# [Records for processing]
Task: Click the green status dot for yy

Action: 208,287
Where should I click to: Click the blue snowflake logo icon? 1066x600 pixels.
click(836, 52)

...

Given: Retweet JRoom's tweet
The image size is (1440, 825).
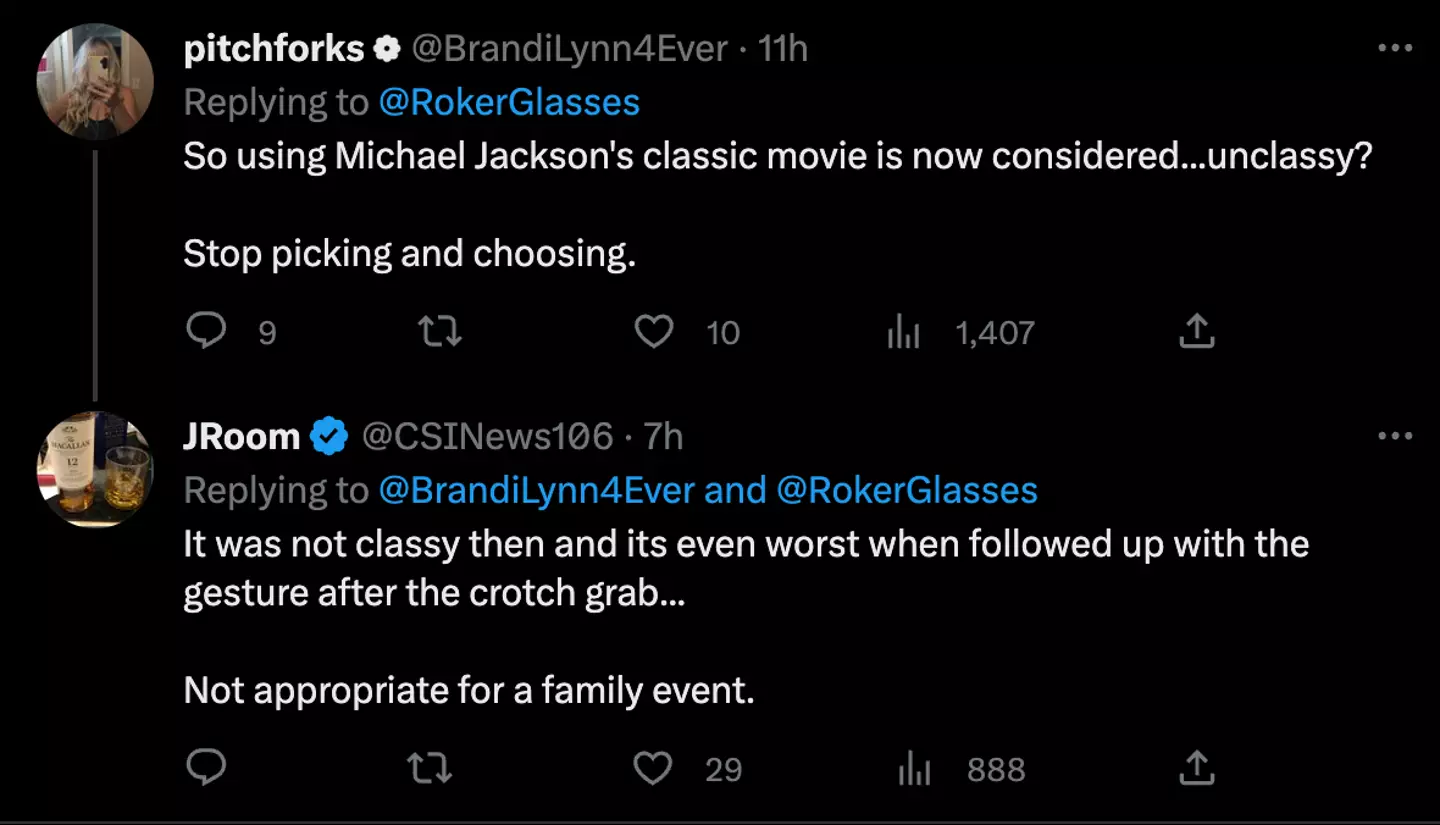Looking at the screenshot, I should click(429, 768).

---

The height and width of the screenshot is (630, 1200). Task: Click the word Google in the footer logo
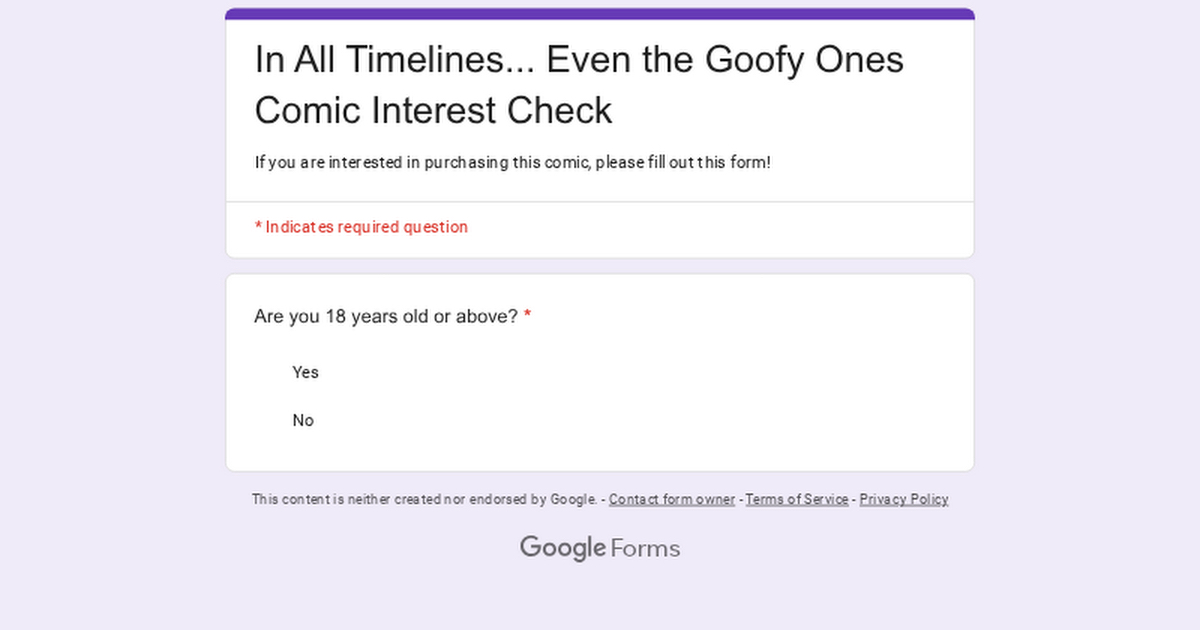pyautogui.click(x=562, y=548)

# [Short task]
Reproduce verbatim the items from the line containing "Task: Click the green status dot for yy" through the line containing "click(836, 52)", inclusive.

# [Written response]
Task: Click the green status dot for yy

Action: 208,287
Where should I click to: Click the blue snowflake logo icon? 1066x600 pixels.
click(836, 52)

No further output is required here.